Stephanie Grainger, Ph.D.

"Much like the foreperson at a construction site, Wnt controls nearly everything the body does throughout development: for example, it communicates where the head should go versus the feet and, in adults, coordinates resources to heal wounds and replenish stem cells," Grainger said. "I am honored to receive this award, which will help us answer longstanding questions that have profound implications for correcting errors in the Wnt pathway as a means to treat disease."

Scientists have long been interested in Wnt as a potential target for new cancer therapies but developing such treatments has proven to be difficult. The problem lies in a lack of insight into the specific interactions between molecules in the vast Wnt network. A better understanding of these interactions could help scientists develop highly targeted approaches that fix specific problems while leaving the rest of the pathway untouched — and producing fewer side effects.

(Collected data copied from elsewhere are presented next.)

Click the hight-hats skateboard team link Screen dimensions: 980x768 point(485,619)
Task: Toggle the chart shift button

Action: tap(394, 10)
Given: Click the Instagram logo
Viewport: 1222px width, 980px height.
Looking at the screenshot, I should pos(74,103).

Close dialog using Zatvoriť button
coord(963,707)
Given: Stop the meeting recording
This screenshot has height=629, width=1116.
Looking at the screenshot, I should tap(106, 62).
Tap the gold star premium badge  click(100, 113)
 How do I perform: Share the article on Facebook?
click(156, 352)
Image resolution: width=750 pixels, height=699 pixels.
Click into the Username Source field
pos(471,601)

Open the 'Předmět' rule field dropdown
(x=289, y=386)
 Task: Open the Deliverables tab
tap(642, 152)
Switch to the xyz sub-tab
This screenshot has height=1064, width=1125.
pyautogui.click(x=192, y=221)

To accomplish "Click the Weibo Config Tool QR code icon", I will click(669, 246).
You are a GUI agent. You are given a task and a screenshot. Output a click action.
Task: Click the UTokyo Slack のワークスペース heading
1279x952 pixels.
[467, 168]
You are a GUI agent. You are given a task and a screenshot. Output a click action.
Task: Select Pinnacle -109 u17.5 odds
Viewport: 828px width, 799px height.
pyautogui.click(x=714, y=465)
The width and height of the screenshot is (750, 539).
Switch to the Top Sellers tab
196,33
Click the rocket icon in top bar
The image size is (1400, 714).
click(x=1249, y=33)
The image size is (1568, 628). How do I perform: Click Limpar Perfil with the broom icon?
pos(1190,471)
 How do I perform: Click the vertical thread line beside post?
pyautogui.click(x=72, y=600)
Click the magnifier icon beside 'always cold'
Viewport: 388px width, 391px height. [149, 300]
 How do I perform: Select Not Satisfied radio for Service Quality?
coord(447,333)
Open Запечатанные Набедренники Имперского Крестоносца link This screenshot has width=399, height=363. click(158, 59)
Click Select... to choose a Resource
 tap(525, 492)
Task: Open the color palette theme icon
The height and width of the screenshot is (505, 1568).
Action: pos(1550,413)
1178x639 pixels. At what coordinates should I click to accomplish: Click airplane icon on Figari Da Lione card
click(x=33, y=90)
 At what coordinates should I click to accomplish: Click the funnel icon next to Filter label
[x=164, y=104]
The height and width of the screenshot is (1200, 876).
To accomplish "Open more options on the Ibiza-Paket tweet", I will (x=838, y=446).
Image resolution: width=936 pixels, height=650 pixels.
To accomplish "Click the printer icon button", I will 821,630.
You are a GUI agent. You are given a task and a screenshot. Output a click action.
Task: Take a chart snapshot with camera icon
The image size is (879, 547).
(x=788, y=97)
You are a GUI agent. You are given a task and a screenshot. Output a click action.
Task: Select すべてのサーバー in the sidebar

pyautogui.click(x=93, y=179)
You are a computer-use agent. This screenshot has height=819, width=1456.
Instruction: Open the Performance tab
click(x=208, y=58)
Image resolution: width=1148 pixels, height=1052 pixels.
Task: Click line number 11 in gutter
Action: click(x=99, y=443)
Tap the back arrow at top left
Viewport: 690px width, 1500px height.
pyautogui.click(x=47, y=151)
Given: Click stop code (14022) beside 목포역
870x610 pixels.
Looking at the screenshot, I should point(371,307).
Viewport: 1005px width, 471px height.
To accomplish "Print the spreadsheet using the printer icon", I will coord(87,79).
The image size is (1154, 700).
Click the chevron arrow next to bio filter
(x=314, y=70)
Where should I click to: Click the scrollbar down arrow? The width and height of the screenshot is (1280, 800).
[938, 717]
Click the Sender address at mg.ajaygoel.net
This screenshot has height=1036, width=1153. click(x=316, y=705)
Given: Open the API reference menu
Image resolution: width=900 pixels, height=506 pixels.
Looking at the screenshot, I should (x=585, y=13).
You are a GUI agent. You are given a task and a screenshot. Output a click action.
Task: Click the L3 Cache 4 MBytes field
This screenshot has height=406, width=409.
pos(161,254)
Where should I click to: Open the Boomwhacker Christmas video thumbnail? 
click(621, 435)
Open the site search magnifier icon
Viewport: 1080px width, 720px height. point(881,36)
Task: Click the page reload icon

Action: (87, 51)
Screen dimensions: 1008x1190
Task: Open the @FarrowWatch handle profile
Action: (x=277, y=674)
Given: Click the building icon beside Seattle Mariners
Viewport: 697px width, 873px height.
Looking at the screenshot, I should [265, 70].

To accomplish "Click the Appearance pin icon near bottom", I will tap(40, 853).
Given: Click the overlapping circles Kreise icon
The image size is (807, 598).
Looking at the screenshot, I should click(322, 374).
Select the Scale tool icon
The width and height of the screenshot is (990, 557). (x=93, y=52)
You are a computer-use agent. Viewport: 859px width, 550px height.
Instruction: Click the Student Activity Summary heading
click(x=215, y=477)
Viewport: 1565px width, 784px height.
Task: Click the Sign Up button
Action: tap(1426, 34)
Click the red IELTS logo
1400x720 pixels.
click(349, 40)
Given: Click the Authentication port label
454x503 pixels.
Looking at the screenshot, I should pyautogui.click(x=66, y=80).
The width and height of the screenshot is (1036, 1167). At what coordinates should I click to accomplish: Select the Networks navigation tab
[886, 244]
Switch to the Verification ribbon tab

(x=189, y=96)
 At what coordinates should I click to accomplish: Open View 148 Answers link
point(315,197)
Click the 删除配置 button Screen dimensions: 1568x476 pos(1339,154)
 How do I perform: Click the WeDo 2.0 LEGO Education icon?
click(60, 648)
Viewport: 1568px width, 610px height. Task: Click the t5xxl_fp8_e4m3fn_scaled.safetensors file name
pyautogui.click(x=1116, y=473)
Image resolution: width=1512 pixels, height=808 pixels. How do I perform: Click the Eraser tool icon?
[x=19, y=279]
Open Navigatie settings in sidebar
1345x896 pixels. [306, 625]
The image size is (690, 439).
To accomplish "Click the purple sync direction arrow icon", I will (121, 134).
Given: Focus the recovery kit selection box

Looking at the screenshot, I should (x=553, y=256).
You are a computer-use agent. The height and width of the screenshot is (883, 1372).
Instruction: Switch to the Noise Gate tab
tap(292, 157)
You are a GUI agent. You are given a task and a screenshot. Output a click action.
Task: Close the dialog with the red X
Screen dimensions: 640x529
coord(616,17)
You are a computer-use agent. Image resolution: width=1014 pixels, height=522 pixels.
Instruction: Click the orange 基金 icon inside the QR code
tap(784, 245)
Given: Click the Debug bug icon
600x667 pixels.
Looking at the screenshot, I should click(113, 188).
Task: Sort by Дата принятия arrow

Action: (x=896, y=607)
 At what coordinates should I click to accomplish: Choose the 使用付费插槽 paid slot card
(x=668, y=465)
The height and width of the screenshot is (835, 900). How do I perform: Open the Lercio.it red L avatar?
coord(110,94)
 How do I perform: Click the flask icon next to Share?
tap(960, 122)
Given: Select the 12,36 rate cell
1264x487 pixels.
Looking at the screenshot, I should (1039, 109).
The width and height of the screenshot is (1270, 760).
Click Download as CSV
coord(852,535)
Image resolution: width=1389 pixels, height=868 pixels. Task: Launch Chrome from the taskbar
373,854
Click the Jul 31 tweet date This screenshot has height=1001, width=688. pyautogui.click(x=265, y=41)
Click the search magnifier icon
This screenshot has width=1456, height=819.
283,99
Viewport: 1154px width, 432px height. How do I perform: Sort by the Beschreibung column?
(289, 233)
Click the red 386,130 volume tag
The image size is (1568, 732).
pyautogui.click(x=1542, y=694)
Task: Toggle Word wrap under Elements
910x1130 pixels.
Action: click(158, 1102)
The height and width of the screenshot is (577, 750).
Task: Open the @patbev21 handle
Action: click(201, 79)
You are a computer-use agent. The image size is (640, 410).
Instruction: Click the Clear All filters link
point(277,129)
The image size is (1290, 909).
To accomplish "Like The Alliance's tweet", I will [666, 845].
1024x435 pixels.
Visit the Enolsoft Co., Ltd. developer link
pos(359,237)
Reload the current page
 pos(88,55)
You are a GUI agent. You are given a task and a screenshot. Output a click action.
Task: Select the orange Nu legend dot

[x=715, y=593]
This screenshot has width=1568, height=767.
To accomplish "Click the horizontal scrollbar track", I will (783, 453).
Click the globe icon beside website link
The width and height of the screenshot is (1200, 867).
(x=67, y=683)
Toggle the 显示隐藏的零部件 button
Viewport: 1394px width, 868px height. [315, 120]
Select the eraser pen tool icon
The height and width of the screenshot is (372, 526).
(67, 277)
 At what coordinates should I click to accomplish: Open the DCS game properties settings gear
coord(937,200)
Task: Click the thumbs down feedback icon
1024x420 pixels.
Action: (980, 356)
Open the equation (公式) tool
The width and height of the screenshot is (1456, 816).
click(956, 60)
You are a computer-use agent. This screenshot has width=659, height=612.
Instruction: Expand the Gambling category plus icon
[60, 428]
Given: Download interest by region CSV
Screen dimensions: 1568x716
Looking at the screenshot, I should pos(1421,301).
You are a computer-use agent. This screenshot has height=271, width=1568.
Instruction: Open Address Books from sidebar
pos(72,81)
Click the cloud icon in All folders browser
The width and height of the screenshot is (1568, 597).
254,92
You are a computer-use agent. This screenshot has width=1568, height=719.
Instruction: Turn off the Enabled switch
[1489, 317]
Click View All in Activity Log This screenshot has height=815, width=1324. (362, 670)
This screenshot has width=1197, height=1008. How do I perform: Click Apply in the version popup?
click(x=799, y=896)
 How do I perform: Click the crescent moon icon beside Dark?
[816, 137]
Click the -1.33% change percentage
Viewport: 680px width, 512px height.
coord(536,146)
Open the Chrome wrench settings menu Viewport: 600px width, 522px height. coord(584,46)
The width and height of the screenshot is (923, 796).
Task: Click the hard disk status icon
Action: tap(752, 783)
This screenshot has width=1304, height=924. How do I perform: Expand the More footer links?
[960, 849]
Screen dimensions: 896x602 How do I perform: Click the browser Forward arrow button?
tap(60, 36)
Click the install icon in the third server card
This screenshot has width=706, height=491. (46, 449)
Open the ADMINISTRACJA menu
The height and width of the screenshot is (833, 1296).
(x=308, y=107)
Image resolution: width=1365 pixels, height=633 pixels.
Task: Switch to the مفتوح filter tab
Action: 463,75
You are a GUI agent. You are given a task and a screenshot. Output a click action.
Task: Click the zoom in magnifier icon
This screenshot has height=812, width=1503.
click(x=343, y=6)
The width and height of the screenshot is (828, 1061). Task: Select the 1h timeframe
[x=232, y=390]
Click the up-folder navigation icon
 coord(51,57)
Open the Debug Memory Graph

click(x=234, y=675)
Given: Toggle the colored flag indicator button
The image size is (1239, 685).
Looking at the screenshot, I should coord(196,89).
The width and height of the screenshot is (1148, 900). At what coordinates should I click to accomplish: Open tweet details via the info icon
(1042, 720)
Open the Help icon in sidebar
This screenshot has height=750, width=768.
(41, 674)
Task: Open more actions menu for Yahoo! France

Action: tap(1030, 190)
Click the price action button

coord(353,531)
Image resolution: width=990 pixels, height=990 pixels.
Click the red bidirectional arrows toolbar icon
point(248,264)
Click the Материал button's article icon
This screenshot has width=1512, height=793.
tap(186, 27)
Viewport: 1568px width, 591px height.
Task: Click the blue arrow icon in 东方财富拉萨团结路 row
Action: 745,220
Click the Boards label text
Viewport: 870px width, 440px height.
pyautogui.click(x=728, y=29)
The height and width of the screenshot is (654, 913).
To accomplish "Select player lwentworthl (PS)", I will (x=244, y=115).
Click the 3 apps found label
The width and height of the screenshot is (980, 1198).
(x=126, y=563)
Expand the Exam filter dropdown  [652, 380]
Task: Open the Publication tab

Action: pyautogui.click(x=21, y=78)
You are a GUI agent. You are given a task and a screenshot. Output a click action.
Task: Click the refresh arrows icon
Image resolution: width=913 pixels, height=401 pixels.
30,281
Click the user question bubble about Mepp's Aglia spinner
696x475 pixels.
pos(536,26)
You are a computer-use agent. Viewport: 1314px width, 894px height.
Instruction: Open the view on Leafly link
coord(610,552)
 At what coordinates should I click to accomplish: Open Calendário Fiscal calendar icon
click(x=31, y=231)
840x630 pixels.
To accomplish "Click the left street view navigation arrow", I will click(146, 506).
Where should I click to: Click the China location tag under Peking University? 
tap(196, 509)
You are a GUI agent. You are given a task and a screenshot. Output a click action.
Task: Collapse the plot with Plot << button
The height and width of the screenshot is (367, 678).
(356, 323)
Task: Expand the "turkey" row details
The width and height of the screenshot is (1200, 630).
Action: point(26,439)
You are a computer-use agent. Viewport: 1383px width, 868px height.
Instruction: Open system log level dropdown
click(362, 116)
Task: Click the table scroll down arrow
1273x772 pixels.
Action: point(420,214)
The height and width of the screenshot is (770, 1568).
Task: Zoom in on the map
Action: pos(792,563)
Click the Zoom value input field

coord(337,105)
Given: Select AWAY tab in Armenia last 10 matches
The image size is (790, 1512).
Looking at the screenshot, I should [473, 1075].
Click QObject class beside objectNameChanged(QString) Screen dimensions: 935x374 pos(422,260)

Grainger and her team will focus on two major players in the pathway: Wnt9a and Fzd9b. These molecules, which are found on the outside of cells, interact to convey chemical messages to and from cells. What isn’t clear, Grainger says, is how Wnt9a and Fzd9b enter the cell to deliver their information payload.

"The Wnt pathway operates in a careful balance — too much or too little Wnt activity can have devastating consequences," Grainger said. "Solving the exact mechanism by which Wnt9a and Fzd9b carry out their job could have massive implications for therapeutic development and a ripple effect for understanding other parts of the pathway."

Maximizing Investigators’ Research Awards are highly competitive and provide scientists "with greater stability and flexibility, thereby enhancing scientific productivity and the chances for important breakthroughs," according to the NIGMS. Grainger is the second VAI investigator in the last four years to earn this award. She joined VAI’s Department of Cell Biology in August.

Research reported in this publication was supported by National Institute of General Medical Sciences of the National Institutes of Health under award no. R35GM142779 (Grainger). The content is solely the responsibility of the authors and does not necessarily represent the official views of the National Institutes of Health.